Le père fasciné par sa stellaire progéniture est aujourd’hui un grand-papa qui, comme tous les grands-papas, s’illumine quand il décrit le petit-fils de 2 ans que lui a offert sa fille Alice. « Le p’tit est dans le percentile des plus costauds ! Il est bâti. Et il a déjà deux blondes à la garderie. »

Le bum aime-t-il ce nouveau rôle ? « Oui, parce que quand t’es père, tout va trop vite pour que tu t’en rendes compte. Tu le verras toi-même un jour, tu seras grand-père, et moi, je ne serai plus de ce monde, mais tu te souviendras de ce que je te dis. Quand t’as des enfants, t’es trop occupé à faire le souper et à changer les couches. Tu ne les vois pas grandir. Quand t’es grand-père, t’es libéré de tout ça. Tu peux en profiter. »

Une de ses premières et plus belles chansons, Porte-poussière (1978), parle avec beaucoup de lumière de cette mort qui nous attend tous : « Les gens viennent et les gens vont/font leurs pirouettes et puis s’en retournent / quelque part dans l’horizon ».

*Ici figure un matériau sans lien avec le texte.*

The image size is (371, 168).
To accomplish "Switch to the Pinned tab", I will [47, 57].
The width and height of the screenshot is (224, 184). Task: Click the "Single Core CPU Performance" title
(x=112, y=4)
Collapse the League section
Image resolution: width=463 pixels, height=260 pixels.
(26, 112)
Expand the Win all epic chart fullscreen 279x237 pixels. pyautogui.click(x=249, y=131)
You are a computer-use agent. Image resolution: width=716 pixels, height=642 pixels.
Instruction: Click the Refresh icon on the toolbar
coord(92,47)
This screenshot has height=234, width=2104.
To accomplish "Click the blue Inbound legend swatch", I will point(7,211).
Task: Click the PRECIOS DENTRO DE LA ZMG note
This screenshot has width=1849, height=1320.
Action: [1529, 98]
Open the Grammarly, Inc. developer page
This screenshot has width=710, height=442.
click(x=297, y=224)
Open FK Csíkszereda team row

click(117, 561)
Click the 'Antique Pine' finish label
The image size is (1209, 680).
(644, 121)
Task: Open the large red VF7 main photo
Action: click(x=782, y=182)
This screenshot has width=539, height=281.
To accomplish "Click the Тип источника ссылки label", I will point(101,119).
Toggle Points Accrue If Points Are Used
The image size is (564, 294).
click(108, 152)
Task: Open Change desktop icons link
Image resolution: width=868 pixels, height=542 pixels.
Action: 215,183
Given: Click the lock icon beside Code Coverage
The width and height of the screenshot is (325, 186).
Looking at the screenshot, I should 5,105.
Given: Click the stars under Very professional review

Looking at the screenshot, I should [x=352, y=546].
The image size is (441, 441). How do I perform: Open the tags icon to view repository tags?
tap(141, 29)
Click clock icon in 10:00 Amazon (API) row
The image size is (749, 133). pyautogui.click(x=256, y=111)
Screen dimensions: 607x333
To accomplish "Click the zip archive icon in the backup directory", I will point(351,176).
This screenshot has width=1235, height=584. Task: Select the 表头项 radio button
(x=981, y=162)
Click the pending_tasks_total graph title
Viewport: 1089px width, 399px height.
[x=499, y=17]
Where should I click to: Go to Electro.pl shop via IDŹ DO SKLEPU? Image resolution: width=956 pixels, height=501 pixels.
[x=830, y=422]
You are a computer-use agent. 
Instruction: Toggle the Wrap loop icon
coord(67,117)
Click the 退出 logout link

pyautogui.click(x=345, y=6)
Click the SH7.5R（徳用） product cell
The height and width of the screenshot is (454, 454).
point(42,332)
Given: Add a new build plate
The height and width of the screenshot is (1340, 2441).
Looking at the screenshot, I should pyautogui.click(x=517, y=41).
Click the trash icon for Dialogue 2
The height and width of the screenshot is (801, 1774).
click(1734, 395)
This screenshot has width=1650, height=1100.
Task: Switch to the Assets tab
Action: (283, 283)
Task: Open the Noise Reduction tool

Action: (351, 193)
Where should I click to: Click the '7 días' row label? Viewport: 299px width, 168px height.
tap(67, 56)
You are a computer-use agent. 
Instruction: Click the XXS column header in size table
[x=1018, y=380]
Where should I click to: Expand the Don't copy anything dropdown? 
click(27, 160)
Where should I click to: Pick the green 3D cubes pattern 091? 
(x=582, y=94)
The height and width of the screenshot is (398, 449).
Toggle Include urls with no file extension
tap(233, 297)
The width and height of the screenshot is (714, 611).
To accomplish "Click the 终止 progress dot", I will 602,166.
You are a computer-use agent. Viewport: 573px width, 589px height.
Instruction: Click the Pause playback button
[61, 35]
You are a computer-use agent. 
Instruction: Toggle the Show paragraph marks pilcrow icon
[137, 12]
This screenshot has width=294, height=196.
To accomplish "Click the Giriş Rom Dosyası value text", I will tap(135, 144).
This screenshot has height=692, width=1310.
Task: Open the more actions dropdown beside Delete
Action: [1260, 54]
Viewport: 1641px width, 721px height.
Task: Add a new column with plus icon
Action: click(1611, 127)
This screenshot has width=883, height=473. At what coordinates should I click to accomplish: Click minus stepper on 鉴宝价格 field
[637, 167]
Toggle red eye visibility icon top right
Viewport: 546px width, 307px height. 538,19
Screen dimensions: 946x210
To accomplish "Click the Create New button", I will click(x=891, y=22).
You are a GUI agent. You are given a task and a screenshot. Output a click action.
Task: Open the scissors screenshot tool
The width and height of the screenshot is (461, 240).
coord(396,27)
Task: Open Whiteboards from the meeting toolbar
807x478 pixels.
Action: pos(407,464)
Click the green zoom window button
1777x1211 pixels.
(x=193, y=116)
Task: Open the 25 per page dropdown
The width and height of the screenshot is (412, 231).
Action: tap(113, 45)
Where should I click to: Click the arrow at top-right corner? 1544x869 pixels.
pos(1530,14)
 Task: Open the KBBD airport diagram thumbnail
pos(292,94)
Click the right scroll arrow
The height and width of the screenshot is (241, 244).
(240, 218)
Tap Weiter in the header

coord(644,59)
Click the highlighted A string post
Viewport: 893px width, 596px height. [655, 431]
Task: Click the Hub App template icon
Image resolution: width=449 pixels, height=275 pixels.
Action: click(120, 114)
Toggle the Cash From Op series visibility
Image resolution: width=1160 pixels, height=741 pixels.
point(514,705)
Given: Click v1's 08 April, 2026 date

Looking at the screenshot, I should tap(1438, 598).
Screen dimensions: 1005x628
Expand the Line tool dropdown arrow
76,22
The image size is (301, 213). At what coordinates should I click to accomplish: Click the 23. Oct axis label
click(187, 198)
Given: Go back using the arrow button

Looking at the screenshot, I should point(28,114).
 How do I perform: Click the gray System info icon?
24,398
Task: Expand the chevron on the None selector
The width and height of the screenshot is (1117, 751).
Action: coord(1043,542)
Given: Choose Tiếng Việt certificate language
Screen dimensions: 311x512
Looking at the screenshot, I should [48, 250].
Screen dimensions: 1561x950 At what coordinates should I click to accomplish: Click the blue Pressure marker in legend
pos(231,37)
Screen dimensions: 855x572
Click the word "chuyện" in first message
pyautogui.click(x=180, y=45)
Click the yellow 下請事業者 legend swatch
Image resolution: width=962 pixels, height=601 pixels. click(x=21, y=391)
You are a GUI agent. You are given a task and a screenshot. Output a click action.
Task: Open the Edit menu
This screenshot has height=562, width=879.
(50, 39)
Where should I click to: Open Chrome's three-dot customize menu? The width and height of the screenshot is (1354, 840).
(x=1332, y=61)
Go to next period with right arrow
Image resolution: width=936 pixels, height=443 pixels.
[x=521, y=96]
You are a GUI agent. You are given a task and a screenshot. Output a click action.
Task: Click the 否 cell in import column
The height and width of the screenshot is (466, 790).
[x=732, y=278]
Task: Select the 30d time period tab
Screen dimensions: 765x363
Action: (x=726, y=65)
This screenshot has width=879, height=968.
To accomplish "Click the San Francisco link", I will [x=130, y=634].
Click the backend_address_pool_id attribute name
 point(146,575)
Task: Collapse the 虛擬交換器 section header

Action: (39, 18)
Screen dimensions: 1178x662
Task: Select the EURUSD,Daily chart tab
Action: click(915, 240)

Le tendre malcommode se transforme en philosophe. « Tout être humain devrait se rappeler que c’est un temps limité qu’on a pour vivre. Je pense souvent à la mort, mais ce n’est pas morbide : c’est pour me souvenir qu’il faut que j’essaie de tirer un maximum de plaisir de cette vie avant de partir, sans faire de mal à personne. » Stephen Faulkner se commande un autre verre et continue son p’tit bonhomme de chemin.

Stephen Faulkner sera le 18 juin au Festival de la chanson de Tadoussac, le 6 juillet au FestiVoix de Trois-Rivières et le 9 juillet au Festival en chanson de Petite-Vallée.